From the outside, it seemed that Edie had achieved everything she wanted. But, like her fake wealth, her success was only an appearance. She dreamed of a serious acting career, but received unintelligible, according to her own confession, roles in Warhol's art-house short films. She dreamed about Great love, but here she was not lucky. Sedgwick is rumored to have had an affair with Bob Dylan. Allegedly, he dedicated his album Blonde On Blonde to her. She wanted to marry him and star in a big feature movie with him. Dylan, however, had very different plans: secretly from Edie, he got engaged to another, and the film that Edie was counting on was never made.

After Sedgwick favored to the best friend musician Bob Neuwirth. But here, too, she was disappointed. new lover broke up with her, unable to bear her addiction to drugs. By the mid-60s, everything had gone too far: it became common for Eddie to inject a dose in two hands at the same time.

Edie Sedgwick and John Cale, rock musician, at the annual society dinner dedicated to the theme clinical psychiatry, 1966.

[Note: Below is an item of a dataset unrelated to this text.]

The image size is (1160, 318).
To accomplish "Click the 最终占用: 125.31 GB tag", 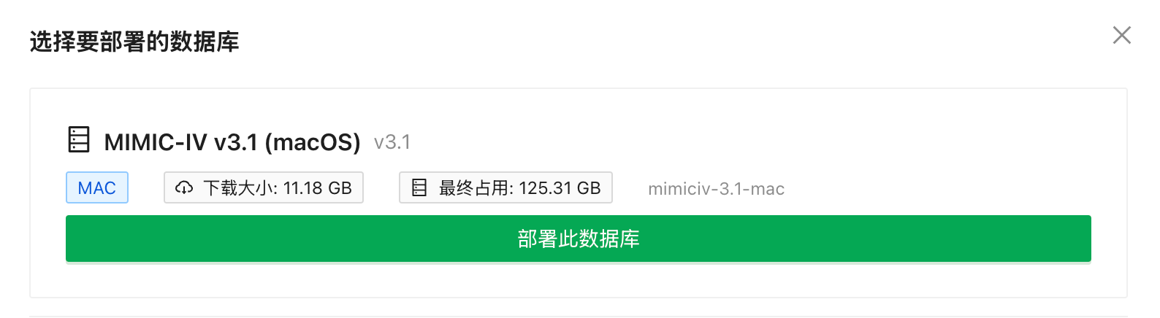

There are those who consider Andy Warhol responsible for the fact that the life of his muse gradually began to turn into chaos. Already in the second half of the 60s they began to move away from each other. But it's hard to say whose fault it is. Edie accused Warhol of making a mockery of her in his paintings - it seemed to her that she deserved more than the eternal roles of "rich poor things", she claimed that her friend was exploiting her. An egocentric and "adult child", Andy did not like dramatic scenes and excessive complexities, so he gradually deleted Sedgwick from life and from his projects.

“I know some people think I killed Edie,” Warhol wrote in his memoir Popism. “But I never gave her drugs in the first place. And secondly, you can help only those who want it themselves. Edie didn't want to."

One of Sedgwick's last attempts to piece together her disintegrating life like a puzzle was the shooting of her own independent film Chao, Manhattan!, where she once again played herself. Chaotic and gloomy, the film, in fact, turned into a confession of a desperate woman with an unstable psyche and many addictions. During the period of work on the painting in the room of the Chelsea Hotel, where Edie then lived, there was a fire from unextinguished candles. Sedgwick was hospitalized with burns, and soon left her "rabbit hole" forever, returning home to California.

Last party

Edie Sedgwick on the set of the experimental film Chao, Manhattan!, 1967.

Edie with the cast of Chao, Manhattan!, 1967.

“I was at the bottom. But now everything is different. I intend to start with clean face and become happy, ”Edie recorded these words on tape while in a psychiatric hospital. From the late 60s until her death, she periodically fell under the supervision of doctors. In the clinic, she met her future husband, a former drug addict named Michael Post. They married in the summer of 1971, and Edie went through a short period without cocaine, pills or alcohol. Alas, it did not last long. Already in the autumn of the same year, everything returned to normal: the marriage began to crack, the usual “friends” barbiturates turned out to be nearby.

“You can be born for something, so Edie was born to die of pleasure. She would have died from drugs no matter who got her hooked on them.” ─ Niko, singer, actress and model.

It is symbolic that Edie spent her last evening at a party - at a fashion show at the Santa Barbara Museum. On the way home, she quarreled with her husband, went too far with pills before going to bed, and on the morning of November 16, 1971, she no longer woke up. She was only 28 years old. However, over the years, she, perhaps, managed to survive, experience and feel as much as some do not have time for seventy. Alas, the whirlpool of the very life she longed to touch pulled her in too deep, never allowing her to swim ashore.